Recently–in a moment of Who the hell knows what’s happening!–I became a practitioner of Spontaneous Yoga. Yoga that required no training, no class, no online video, just walked inside and within 2 feet of the door dropped to my knees in a pose that looked something like this.
http://yogawithmaheshwari.files.wordpress.com/2013/11/child-pose.jpg
It is a called balasana pose—according to the always accurate internet—but I won’t insult yoga aficionados by presuming to understand what or how to do it correctly.
Here was my method:
1) drop my bags
2) plunge to my knees
3) smush my face on the carpet
4) fling my hands in front of me
I am fairly certain I didn’t look like the picture. Put her in jeans, chop the hair and throw a sweatshirt on her and tennis shoes and the picture is clearer. She—on the other hand—looks like she meant to do that. My sudden yoga nature appeared unexpectedly and without permission.
It looked a lot like prayer, but a less romantic vision. Had someone been in the room, their comment wouldn’t have been, “Look at that quiet moment with God,” but more likely, “Did she just slip on something? Should we call a doctor?”
Mostly I was impressed with the ability of my life to drop me to my knees. I had forgotten the way an experience, a conversation, a moment, could liquefy the bones in your legs and—like a bag of potatoes—drop you, rendering you helpless on the floor.
Suddenly the floor felt welcoming, like an old friend who says “Where ya been?” The kind of friend you don’t see very often, but when you do, one of you inevitably says, “Why don’t we do this more often?!”

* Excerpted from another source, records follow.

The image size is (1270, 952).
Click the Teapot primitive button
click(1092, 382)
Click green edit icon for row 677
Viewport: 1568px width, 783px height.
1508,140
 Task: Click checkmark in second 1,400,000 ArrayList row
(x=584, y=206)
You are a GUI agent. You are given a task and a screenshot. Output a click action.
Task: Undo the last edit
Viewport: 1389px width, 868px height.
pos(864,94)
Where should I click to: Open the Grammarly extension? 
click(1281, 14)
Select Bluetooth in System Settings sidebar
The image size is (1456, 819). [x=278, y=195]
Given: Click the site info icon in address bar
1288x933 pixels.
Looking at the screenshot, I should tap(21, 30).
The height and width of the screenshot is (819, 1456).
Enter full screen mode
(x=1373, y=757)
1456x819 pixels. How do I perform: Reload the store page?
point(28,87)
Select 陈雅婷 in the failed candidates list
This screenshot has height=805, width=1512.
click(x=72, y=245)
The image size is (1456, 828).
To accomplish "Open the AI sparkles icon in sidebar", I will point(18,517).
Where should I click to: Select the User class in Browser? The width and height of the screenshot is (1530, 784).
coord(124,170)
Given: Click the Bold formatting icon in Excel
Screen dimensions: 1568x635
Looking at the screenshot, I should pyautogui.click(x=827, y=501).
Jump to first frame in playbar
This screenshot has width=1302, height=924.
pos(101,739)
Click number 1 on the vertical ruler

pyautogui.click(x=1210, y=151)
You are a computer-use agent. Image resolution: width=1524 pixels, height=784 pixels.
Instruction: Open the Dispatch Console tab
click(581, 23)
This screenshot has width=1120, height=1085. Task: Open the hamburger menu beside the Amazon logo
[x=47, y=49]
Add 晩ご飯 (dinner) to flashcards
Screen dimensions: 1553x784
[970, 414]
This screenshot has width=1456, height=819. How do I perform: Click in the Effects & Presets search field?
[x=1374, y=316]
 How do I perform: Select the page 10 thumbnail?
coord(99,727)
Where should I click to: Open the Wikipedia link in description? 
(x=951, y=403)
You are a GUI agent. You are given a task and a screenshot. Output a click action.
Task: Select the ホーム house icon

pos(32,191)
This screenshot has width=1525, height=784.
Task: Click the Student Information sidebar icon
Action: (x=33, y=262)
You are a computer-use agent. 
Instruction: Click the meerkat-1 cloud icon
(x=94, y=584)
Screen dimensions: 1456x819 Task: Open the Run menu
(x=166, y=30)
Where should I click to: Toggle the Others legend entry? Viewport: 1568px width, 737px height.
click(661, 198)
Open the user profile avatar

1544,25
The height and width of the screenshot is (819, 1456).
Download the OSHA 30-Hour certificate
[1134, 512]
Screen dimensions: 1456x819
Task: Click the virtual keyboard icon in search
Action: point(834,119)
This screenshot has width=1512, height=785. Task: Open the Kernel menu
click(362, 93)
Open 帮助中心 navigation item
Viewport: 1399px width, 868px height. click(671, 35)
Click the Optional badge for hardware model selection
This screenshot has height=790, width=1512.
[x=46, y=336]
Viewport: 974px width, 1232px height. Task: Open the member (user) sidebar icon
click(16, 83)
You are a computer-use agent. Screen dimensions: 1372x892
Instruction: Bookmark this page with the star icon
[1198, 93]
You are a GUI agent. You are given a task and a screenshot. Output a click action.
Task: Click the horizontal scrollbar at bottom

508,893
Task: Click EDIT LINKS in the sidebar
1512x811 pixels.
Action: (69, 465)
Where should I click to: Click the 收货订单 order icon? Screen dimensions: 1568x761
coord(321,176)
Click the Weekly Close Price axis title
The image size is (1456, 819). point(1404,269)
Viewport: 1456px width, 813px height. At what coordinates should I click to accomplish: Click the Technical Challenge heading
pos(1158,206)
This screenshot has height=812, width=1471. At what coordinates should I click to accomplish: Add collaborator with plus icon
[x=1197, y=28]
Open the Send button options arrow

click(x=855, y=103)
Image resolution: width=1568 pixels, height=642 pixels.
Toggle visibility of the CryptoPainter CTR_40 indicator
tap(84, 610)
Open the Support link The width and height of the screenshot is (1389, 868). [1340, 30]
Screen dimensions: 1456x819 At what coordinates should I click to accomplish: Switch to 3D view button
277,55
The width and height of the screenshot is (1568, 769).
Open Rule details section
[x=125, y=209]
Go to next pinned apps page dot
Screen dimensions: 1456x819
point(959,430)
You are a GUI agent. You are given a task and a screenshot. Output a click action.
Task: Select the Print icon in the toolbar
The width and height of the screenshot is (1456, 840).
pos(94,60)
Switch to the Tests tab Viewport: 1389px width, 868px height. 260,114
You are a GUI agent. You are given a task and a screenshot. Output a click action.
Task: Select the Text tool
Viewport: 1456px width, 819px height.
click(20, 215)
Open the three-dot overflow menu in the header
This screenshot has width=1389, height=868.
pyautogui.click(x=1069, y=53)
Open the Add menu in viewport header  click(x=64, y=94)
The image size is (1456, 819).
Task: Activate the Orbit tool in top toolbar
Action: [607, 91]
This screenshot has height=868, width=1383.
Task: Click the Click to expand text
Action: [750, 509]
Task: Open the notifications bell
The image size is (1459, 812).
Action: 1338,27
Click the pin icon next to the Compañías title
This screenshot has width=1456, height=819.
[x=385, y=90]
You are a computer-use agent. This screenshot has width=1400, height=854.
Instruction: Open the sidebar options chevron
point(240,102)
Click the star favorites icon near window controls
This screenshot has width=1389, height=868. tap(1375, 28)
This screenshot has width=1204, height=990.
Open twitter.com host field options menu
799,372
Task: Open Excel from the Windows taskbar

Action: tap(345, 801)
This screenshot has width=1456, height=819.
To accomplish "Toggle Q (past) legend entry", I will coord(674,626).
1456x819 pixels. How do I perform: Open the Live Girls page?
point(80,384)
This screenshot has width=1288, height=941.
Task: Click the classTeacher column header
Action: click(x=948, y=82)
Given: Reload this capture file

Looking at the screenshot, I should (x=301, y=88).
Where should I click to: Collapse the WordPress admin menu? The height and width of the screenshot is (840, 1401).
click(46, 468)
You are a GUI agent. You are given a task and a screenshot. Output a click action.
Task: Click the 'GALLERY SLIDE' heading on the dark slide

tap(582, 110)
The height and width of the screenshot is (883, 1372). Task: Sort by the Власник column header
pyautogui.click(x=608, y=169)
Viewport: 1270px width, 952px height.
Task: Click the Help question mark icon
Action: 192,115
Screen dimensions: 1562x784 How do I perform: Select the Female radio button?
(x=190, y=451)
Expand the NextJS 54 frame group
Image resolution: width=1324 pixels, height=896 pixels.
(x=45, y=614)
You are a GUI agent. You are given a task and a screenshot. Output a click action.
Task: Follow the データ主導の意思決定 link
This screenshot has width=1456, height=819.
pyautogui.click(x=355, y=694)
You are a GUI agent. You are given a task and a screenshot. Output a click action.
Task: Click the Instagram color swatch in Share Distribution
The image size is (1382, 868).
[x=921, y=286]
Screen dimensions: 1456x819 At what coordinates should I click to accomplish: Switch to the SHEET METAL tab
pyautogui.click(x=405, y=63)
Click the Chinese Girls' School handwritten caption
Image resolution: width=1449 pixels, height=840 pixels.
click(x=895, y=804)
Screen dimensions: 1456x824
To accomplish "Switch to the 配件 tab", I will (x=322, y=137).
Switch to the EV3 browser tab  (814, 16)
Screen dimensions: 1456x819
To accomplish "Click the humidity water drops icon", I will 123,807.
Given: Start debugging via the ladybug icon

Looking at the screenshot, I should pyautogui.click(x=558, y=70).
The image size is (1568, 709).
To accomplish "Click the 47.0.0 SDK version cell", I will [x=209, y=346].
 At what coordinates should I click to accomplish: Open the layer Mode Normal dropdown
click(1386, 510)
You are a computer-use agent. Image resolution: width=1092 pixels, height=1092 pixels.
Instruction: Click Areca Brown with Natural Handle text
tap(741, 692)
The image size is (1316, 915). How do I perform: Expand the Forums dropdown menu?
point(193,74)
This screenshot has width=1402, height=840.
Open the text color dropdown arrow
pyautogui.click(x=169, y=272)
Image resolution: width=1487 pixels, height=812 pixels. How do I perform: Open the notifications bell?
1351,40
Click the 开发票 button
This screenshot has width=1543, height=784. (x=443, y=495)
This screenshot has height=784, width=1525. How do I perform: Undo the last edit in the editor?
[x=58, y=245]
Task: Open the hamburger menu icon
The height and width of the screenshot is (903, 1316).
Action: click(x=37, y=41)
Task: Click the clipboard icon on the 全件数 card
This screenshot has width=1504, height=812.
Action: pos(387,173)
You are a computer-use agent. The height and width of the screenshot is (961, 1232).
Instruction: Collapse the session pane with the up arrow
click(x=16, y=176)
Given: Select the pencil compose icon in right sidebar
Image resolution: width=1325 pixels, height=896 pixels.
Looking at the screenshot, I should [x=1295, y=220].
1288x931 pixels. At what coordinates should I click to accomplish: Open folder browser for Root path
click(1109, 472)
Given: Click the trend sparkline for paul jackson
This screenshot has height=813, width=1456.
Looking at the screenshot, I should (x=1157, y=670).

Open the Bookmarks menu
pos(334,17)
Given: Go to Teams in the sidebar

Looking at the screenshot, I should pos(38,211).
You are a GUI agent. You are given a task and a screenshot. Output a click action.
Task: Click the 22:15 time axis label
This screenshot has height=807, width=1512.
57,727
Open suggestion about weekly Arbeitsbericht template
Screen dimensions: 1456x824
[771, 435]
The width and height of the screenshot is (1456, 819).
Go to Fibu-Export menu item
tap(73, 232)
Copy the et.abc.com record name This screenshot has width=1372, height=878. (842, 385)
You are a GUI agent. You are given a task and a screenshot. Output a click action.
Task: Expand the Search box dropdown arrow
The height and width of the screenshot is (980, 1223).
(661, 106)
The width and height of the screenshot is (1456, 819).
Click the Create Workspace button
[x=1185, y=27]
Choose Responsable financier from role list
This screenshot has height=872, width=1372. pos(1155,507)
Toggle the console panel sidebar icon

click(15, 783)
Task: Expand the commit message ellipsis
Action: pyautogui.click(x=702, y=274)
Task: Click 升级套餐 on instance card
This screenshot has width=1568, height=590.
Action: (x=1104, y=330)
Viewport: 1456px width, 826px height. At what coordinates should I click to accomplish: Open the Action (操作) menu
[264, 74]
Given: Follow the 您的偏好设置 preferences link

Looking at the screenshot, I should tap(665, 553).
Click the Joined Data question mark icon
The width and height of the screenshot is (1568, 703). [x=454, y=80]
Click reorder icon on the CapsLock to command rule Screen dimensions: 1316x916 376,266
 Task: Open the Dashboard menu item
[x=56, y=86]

When I fell to the floor—the carpet brushing my cheeks with threads of comfort—I heard it say, “It’s safer down here anyway. Stay as long as you like.”
The truth was—in that moment—life had floored me, just like my legs had. Falling to the floor was a physical manifestation of having the energy sucked out of me. It caught me off guard. But walking in the door, away from the car, from all the noise outside, from all the everything, well, I was no match.
Standing is overrated anyway.
When I’m ready, I’ll say a prayer….then look for lint.